Dataset items
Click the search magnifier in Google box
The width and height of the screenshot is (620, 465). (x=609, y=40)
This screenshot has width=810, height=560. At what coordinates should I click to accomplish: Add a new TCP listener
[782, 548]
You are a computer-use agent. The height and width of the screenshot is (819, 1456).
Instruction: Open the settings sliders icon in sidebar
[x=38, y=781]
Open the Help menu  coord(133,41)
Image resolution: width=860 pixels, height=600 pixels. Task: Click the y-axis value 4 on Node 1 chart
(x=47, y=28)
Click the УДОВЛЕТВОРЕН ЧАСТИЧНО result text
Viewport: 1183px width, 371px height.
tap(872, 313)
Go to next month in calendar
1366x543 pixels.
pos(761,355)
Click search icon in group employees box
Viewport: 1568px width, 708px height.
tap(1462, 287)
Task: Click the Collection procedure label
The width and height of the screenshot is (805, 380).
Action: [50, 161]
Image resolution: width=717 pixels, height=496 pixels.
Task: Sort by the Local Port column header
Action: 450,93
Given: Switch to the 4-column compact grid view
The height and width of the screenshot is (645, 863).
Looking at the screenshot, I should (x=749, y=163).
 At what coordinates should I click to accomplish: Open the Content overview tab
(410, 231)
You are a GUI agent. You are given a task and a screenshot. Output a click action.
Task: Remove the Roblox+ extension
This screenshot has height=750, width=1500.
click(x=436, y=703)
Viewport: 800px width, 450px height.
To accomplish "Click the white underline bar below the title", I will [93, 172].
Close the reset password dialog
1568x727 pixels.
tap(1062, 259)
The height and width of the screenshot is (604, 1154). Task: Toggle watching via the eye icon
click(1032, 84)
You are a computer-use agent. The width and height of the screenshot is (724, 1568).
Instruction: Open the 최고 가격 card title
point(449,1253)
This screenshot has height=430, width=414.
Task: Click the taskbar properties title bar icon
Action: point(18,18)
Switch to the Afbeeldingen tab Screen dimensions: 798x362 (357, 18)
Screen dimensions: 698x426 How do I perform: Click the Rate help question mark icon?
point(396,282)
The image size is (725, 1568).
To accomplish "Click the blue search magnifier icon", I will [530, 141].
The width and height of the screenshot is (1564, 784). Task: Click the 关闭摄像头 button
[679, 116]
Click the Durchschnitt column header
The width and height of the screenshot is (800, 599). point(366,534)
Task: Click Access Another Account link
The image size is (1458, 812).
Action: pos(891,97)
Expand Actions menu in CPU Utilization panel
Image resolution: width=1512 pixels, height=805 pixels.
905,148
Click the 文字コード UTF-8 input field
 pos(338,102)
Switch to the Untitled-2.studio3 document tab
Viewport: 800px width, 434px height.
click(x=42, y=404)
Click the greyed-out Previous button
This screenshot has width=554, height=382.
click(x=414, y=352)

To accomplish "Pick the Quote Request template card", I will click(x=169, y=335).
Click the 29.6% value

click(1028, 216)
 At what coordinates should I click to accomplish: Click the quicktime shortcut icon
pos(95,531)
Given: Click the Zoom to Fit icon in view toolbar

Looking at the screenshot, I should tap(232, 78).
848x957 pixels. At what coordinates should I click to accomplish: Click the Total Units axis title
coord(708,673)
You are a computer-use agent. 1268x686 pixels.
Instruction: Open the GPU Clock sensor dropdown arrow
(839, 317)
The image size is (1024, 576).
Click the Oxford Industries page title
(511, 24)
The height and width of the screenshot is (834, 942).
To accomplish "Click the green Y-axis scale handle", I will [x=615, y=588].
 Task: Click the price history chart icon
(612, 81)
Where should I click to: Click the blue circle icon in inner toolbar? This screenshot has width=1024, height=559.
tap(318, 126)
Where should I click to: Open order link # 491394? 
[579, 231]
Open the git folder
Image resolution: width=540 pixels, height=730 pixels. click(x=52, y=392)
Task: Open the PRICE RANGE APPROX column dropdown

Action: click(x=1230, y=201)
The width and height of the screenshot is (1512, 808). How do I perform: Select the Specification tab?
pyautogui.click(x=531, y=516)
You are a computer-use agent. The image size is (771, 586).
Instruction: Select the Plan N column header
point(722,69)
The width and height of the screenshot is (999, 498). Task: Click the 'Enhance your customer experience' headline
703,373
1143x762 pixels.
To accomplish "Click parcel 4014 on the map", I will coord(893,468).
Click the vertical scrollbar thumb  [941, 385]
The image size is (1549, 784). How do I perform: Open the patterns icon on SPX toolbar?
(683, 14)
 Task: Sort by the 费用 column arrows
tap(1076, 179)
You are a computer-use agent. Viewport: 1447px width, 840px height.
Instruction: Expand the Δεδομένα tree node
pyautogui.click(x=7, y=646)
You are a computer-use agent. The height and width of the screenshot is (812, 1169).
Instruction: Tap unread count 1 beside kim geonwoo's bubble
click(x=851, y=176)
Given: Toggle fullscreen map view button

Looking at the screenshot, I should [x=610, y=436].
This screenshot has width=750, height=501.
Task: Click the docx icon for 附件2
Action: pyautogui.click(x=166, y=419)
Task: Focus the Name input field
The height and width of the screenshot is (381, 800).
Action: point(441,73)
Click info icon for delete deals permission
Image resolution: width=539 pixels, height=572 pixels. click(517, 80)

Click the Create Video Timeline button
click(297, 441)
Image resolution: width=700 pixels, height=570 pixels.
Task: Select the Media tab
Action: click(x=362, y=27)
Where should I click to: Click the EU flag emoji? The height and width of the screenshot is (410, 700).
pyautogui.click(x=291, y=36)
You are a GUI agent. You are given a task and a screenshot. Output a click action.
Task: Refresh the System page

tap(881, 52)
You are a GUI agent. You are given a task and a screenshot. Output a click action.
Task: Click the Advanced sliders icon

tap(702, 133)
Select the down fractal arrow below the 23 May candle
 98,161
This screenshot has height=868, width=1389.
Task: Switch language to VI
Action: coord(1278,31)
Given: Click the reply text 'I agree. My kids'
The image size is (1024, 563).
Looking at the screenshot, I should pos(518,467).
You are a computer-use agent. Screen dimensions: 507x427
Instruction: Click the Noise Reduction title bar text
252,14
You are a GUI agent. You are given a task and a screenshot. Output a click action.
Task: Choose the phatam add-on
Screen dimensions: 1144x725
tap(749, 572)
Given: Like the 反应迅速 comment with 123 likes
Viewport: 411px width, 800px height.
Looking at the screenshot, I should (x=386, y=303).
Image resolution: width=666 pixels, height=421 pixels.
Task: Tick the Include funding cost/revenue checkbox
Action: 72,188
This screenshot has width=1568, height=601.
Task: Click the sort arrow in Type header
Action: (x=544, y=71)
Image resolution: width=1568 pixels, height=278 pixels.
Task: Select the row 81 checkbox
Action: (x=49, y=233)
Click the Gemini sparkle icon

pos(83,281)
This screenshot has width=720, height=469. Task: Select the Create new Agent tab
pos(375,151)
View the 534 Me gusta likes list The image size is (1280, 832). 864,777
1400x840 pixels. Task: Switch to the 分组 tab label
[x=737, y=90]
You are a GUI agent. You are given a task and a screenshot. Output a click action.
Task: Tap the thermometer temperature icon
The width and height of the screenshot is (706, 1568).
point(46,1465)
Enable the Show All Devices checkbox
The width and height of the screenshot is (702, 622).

# Task instructions:
Where a line of the data contains "likes", copy that line.

# Answer box:
Given: Like the 反应迅速 comment with 123 likes
View the 534 Me gusta likes list The image size is (1280, 832). 864,777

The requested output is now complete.